Over the years, her artwork spanned such media as watercolor portraits of Jacksonville’s historic homes, decoupage furniture and collages of family vacations. She didn’t create her first mosaic, though, until 2010.

It was West Riverside Elementary School’s 100-year anniversary. Kate Rouh, the school’s art teacher, wanted to help commemorate it with a mural stretched along the exterior wall of the new resource center.

“I wanted to build something that would last forever,” she said. “There are 2,000- and 3,000-year-old mosaics in the Middle East they’re still uncovering.”

Kate Rouh rolled out clay and her students created tiles inspired by objects in the neighborhood — palms, oaks, a sun, dogs, houses and fish.

“One of the kids made a manta ray swimming in the river,” Kate Rouh said. “I’m not sure that’s actually there.”

Then, the students helped install it, smearing tiles with mortar and placing them on X’s Kate Rouh had drawn.

Sometimes the effort would go as late as 9 p.m.

Kenny Rouh would come after work to help. Sometimes the couple skipped dinner.

It was Kate Rouh’s first mosaic, but she immediately felt excited about it.

“After that, I was like, ‘what else can I put a mosaic on?’” she said.

The Rouhs looked for other projects and the grant money to complete them.

A gazebo at Yacht Basin Park. A mosaic of Jacksonville’s skyline, built by people attending a home and garden show.

The germ of their business idea was always to create community mosaics.

“It was the genesis of our business, really, that Kate had the skill to teach people how to participate,” Kenny Rouh said.

Kate Rouh admits it means risking that the work won’t turn out exactly as she envisioned. But that’s outweighed by the benefits.

“I really think artwork becomes worth more when more people participate, because then, more people care about it,” she said. “People get excited to be part of it, and I get a charge out of that.”

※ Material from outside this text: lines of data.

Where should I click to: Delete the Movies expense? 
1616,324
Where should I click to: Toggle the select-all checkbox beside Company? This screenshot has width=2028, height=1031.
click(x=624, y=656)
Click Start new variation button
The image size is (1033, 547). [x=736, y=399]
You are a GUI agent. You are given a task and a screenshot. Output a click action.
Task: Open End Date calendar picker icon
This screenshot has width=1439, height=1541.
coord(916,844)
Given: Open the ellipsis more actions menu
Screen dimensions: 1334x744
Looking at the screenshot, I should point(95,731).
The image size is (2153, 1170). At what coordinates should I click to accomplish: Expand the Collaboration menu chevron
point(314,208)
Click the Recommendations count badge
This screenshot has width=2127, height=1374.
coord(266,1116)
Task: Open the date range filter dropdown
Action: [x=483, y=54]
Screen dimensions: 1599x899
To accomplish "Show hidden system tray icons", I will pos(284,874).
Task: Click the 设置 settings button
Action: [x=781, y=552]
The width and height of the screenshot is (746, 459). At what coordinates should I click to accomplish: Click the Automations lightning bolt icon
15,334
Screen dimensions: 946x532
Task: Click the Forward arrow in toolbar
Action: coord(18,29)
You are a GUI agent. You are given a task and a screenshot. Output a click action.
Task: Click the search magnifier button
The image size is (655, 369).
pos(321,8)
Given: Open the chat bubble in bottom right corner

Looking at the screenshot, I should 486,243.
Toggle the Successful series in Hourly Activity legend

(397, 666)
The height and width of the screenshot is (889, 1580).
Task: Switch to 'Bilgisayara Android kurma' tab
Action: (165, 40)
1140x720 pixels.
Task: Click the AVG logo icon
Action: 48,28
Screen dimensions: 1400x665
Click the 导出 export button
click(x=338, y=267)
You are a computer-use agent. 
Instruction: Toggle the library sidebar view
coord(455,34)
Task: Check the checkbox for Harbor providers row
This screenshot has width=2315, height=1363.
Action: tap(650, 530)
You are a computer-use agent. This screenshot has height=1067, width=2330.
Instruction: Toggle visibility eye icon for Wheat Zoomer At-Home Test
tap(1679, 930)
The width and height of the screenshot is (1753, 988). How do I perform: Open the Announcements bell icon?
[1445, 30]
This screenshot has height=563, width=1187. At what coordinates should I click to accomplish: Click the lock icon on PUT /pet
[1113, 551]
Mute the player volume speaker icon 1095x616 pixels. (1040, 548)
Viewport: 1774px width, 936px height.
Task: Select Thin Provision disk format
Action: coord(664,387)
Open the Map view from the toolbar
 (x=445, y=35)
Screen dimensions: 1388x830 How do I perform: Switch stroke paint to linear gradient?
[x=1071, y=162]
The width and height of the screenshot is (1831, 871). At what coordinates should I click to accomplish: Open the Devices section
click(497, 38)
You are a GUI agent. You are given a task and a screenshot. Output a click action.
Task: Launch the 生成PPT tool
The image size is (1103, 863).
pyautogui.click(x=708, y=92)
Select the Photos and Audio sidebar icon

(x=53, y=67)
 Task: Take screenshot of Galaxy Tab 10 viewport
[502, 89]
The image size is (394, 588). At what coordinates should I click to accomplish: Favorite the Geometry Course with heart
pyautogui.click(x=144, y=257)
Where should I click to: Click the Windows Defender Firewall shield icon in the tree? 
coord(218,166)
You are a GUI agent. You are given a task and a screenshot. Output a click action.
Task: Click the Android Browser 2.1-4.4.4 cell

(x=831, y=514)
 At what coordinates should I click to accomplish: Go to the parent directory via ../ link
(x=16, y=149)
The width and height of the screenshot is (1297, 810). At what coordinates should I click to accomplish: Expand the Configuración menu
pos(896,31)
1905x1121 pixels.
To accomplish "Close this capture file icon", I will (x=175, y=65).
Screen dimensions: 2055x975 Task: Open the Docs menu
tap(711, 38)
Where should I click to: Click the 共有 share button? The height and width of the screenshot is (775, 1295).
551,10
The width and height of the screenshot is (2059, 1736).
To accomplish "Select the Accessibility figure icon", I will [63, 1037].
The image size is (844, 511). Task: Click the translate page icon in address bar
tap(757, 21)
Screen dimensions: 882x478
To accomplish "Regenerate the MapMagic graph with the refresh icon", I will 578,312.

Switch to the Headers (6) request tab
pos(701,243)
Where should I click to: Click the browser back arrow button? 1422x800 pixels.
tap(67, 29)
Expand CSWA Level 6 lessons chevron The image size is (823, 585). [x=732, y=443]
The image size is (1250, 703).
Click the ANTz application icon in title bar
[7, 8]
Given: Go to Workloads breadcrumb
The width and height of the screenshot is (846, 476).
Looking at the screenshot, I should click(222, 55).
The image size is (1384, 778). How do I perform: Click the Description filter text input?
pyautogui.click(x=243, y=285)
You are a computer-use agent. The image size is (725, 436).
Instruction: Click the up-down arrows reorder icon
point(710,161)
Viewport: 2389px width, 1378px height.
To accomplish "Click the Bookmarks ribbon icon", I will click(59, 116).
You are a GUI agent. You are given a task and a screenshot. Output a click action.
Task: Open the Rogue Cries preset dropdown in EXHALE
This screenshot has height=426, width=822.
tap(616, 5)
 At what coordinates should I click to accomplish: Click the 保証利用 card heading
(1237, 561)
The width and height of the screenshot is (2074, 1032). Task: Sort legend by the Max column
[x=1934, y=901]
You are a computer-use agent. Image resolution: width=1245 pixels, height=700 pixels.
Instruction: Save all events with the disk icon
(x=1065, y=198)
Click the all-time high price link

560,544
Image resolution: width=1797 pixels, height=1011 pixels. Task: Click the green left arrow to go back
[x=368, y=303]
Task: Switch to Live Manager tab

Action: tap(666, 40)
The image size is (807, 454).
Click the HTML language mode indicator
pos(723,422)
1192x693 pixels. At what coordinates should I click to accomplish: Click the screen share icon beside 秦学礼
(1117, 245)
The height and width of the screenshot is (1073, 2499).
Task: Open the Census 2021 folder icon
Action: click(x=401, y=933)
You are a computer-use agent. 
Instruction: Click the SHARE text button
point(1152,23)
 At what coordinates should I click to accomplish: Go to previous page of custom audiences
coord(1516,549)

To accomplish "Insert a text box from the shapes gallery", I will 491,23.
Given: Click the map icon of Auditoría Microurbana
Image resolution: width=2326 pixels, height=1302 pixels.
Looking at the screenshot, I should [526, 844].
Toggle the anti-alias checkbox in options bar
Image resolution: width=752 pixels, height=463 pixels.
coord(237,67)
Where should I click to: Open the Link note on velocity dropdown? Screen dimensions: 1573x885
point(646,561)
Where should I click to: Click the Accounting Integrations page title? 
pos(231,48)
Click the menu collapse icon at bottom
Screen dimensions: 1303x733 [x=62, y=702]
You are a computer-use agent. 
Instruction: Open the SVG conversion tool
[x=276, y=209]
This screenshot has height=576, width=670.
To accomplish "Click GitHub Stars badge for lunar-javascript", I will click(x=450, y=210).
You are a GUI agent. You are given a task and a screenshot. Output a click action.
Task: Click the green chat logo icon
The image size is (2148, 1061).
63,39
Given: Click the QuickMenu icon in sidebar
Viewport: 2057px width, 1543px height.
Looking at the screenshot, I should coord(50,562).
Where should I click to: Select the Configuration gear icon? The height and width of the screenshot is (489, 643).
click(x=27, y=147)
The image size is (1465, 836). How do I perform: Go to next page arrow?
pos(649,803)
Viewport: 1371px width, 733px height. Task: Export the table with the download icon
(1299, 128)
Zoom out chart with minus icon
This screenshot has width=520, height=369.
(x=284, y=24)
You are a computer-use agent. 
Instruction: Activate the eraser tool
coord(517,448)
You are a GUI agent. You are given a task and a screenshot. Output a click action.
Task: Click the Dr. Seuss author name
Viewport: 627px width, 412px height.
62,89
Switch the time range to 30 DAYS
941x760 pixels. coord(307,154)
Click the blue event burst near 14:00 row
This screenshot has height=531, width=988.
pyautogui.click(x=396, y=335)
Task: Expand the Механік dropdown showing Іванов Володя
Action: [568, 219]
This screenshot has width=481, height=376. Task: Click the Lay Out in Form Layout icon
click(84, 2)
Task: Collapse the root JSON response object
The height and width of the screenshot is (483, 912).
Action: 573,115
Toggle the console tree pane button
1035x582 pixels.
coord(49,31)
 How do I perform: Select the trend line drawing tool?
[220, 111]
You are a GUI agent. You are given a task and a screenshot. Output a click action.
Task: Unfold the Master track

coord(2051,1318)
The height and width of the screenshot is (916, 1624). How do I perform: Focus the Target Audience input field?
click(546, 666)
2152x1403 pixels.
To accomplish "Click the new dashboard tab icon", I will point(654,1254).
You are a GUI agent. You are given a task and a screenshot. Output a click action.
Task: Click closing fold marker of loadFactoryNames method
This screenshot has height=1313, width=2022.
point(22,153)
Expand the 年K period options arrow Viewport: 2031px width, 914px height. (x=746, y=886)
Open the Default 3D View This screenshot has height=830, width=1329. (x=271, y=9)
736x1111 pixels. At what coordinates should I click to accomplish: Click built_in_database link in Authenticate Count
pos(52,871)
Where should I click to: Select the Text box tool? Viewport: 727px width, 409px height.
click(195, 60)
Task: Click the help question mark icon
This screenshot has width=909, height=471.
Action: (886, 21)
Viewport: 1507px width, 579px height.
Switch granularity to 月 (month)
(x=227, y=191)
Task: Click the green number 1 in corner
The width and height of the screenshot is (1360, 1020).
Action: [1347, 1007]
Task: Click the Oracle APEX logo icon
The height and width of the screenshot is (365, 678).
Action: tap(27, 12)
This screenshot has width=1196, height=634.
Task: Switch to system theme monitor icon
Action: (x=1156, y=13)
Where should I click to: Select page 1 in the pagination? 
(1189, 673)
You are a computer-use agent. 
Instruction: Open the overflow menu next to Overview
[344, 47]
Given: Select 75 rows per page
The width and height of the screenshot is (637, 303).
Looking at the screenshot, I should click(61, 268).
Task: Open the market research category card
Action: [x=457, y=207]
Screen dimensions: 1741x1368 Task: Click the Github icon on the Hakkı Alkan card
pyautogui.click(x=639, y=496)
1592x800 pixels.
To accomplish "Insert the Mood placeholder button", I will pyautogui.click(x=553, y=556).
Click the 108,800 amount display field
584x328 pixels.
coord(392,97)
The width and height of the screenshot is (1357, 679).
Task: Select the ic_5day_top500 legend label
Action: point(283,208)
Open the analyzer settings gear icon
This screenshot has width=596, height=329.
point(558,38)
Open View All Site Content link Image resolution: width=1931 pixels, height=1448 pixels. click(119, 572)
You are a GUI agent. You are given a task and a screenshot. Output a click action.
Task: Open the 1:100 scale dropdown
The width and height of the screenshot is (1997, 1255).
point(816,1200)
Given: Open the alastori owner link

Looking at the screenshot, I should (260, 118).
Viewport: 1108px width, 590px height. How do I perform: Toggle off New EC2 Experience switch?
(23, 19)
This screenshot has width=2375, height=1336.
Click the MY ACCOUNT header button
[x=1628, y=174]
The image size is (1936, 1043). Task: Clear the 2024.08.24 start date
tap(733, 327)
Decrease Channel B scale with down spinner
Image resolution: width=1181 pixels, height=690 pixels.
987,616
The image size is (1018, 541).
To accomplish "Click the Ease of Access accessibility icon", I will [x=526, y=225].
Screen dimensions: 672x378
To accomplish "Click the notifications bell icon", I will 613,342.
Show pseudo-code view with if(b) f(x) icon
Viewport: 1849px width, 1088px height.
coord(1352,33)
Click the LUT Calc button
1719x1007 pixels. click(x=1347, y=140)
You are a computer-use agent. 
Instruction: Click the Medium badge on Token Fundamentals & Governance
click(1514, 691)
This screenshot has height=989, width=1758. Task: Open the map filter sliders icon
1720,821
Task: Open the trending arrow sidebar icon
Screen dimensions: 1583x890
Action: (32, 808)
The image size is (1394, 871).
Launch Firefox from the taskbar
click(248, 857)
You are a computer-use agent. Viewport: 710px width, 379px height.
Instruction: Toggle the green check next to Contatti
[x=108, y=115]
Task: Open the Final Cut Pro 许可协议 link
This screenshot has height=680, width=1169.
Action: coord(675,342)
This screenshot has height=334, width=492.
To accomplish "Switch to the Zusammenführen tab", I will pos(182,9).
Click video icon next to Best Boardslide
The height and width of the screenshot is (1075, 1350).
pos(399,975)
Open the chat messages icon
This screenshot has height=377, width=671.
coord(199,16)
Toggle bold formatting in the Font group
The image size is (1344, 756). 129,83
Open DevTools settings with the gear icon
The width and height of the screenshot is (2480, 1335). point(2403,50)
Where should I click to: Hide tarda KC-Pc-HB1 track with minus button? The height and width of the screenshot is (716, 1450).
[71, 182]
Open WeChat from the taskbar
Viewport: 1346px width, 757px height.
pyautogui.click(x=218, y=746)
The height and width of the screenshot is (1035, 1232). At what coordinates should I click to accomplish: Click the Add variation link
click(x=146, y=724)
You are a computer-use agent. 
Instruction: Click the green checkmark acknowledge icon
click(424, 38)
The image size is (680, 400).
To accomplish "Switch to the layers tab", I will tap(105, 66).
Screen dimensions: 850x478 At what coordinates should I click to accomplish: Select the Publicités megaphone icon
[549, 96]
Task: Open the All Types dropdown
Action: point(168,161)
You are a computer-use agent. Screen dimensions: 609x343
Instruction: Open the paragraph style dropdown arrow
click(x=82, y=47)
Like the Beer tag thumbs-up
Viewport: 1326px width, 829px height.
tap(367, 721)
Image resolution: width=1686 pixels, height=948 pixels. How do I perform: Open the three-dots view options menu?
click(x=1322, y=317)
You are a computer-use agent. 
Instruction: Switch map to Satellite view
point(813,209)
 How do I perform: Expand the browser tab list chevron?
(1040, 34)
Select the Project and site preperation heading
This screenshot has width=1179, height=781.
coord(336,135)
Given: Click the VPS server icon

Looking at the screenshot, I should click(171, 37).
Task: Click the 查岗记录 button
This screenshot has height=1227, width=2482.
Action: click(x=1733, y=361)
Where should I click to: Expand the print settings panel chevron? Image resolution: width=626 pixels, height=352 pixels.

Also, the couple can accomplish a whole lot more with the community involved.

They’ll need the help if they want to catch up to Zagar.

They’ve already zeroed in on one corner of the city — the business district where their studio is located.

“If we can get buy-in from building owners and businesses, Murray Hill could become Jacksonville’s first total mosaic destination,” Kenny Rouh said. “It could happen in a very short period of time.”